Event and Subjectivity. The Question of Phenomenology in Jean-Luc Marion and Claude Romano
This dissertation seeks answers to two questions: “What is the event in phenomenology today?” and “Who experiences the event?” These questions are addressed by examining the phenomenology of the event of two significant thinkers of our time, Jean-Luc Marion and Claude Romano. In the history of philosophy, the concept of the event has mostly been understood to be either beyond philosophical interest or reduced to a mere occurrence. Moreover, in the phenomenological tradition, events were generally not taken into account as phenomena requiring their own specific phenomenological analysis. In my research, I engage with two contemporary philosophers who discuss the event as a central theme of phenomenology. For them, the event is not simply a phenomenon among other phenomena. The event rather determines their general understanding of phenomenality, of subjectivity and, consequently, of phenomenology itself.
In the first part, I discuss the notion of the event and show why, for Marion and Romano, the event has a different phenomenological status than objects and facts, respectively.
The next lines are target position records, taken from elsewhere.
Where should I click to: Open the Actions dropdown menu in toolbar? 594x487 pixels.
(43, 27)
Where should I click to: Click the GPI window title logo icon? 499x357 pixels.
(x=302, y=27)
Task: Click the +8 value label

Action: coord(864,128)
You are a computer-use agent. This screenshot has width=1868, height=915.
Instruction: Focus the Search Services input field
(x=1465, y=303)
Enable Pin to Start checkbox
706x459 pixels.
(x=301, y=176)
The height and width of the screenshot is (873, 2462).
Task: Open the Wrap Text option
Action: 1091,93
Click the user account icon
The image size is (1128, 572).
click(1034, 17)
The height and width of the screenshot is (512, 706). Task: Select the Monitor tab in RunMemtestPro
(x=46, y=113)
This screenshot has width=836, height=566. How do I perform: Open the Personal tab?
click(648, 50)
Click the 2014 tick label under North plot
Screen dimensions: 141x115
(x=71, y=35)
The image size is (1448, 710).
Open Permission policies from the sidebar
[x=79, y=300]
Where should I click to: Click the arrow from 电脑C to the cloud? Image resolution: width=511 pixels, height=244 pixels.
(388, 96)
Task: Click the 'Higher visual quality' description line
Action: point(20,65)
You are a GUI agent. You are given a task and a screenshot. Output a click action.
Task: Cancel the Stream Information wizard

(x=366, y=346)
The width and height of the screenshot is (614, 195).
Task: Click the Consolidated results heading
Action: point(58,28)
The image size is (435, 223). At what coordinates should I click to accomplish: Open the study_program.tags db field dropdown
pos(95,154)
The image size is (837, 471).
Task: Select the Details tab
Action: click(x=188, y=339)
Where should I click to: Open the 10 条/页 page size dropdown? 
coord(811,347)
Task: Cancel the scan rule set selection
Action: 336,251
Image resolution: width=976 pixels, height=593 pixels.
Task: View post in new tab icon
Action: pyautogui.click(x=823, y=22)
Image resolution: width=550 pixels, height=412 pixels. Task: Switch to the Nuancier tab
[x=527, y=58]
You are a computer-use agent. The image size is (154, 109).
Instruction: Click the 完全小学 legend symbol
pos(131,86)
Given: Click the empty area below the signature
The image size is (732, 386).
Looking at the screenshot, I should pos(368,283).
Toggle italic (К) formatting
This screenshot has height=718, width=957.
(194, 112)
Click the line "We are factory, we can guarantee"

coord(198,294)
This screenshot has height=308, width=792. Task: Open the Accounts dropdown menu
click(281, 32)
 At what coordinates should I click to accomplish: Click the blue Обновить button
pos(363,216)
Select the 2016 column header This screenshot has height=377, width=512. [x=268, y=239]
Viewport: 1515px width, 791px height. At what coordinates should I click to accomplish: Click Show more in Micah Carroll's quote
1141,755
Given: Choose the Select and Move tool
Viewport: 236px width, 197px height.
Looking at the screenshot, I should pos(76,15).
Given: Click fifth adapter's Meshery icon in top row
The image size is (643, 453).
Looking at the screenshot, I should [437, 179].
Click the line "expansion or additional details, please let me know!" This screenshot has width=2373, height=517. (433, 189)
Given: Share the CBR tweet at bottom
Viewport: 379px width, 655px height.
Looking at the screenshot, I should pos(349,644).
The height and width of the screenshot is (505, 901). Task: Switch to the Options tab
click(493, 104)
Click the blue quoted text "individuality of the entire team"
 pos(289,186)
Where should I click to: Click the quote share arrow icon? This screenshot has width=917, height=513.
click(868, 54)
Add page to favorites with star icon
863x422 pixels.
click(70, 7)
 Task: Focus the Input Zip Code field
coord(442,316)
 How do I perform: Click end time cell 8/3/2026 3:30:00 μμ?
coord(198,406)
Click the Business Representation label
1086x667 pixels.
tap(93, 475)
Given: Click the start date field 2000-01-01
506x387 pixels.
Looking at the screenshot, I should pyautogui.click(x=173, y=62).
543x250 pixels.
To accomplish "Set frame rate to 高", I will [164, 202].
The two chapters comprising the first part of the dissertation describe the phenomenality of the event and its unique mode of appearing. This reconceptualization of phenomenality also necessitates a rethinking of subjectivity. To the extent that earlier conceptions of subjectivity were guided by the phenomenality of objects and facts, the event, which is neither object nor fact, requires a new understanding of “subjectivity.” For both Marion and Romano, the phenomenality of the event is also seen as the source of subjectivation. In this regard, in the second part of the dissertation, I investigate the question of “Who experiences the event?” Both philosophers offer a new phenomenological notion of the human, replacing that of the subject. In this respect, Marion’s adonné and Romano’s advenant aim to abandon the transcendental perspective in phenomenology and replace it by these new conceptions that can do justice to their respective concepts of the event.
Their new conceptions of phenomenality and subjectivity also bring about a transformation in and of phenomenology as such. This compels us to rethink some fundamental tenets of phenomenology. In light of this transformation, I conclude this study by showing how Marion’s and Romano’s accounts of the event and subjectivity also promise a revised and renewed way of understanding reality and rationality.